#### [Directions]
Could you turn the rows below, from their first line through the line with "point(46,77)", into a JSON list of strings, one string per line, with blank lines left out?

#### [Recorded information]
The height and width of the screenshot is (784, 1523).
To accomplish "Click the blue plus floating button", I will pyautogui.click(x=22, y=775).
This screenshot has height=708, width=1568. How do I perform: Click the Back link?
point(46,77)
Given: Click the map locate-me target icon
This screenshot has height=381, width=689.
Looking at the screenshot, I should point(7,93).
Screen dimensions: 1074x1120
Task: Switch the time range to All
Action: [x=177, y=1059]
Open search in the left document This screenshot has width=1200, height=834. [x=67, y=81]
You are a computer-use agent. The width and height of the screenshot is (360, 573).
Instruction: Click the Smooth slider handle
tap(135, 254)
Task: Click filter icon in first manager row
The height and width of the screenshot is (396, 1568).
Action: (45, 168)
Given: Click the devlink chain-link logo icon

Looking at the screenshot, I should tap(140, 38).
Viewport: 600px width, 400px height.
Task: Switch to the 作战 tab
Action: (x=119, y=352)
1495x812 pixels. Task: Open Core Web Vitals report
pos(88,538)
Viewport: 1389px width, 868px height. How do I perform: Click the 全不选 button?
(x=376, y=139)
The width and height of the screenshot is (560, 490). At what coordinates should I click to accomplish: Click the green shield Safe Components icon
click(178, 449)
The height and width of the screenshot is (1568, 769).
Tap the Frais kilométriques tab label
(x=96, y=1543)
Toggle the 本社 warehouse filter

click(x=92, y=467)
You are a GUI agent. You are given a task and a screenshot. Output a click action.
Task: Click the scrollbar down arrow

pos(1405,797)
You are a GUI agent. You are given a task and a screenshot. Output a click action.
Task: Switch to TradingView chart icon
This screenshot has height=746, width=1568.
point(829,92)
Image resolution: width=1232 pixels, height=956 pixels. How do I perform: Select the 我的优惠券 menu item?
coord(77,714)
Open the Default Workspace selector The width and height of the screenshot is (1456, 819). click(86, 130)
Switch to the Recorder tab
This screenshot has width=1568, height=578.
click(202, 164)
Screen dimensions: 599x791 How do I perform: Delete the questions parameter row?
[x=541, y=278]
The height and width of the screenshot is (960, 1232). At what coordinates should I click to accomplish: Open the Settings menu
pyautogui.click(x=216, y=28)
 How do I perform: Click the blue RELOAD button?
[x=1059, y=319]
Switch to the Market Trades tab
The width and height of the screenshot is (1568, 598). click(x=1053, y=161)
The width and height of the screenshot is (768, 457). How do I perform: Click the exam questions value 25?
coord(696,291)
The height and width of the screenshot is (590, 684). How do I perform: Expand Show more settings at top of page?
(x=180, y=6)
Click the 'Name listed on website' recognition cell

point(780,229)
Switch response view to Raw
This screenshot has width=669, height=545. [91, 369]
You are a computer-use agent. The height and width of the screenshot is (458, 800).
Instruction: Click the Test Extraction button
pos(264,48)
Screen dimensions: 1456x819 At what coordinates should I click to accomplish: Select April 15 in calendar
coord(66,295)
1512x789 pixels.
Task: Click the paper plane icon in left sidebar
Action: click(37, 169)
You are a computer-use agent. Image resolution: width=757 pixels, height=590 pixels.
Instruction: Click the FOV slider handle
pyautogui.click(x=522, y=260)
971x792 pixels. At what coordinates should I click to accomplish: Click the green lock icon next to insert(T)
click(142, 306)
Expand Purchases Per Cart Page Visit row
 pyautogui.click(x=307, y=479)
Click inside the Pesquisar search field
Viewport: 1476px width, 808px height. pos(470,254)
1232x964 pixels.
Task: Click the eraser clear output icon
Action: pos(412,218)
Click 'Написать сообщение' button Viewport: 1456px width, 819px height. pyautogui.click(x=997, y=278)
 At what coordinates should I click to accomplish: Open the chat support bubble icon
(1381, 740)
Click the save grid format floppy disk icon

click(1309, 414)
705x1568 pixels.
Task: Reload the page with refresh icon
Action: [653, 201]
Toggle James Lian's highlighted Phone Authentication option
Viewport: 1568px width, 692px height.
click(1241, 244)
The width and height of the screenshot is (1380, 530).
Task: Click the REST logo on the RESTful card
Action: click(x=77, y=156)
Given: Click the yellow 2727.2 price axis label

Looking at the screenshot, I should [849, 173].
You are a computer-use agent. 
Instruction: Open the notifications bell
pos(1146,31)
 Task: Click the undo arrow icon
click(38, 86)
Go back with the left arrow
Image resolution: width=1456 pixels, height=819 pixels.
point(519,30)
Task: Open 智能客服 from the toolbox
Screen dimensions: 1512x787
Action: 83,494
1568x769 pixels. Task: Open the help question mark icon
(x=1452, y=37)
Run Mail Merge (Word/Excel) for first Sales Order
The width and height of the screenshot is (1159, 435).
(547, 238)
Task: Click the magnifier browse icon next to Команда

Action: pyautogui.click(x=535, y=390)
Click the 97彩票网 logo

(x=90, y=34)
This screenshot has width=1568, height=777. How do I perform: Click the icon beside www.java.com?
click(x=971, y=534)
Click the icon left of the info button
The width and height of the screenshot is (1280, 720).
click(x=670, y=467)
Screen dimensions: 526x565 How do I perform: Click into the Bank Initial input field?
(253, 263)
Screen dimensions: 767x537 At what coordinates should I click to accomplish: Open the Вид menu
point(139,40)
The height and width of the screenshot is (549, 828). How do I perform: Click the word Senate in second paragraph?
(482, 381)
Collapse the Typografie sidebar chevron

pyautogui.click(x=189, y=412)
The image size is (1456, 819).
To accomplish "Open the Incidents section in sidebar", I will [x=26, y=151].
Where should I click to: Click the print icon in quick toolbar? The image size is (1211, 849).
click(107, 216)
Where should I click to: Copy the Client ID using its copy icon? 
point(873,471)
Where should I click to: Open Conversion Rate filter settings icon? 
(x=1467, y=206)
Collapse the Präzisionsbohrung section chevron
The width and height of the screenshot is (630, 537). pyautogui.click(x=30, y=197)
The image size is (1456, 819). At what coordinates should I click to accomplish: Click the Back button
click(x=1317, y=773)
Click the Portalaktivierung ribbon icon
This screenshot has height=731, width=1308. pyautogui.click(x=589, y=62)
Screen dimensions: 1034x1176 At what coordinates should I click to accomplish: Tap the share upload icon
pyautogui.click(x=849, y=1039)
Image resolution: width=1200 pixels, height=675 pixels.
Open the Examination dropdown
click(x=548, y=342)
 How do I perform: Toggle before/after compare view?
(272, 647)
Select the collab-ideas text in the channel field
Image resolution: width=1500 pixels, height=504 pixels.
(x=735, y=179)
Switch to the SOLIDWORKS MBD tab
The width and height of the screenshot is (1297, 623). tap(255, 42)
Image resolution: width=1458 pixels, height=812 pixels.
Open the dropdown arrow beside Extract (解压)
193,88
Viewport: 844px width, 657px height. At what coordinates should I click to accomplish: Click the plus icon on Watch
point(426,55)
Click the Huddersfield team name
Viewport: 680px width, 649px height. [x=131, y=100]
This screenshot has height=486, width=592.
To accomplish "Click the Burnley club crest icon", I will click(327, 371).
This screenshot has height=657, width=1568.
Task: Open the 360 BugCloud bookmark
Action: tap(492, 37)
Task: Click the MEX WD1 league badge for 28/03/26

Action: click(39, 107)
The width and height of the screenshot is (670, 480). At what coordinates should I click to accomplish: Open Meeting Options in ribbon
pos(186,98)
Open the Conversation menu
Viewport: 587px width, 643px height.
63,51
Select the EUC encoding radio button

#### [Worked answer]
[
  "The height and width of the screenshot is (784, 1523).",
  "To accomplish \"Click the blue plus floating button\", I will pyautogui.click(x=22, y=775).",
  "This screenshot has height=708, width=1568. How do I perform: Click the Back link?",
  "point(46,77)"
]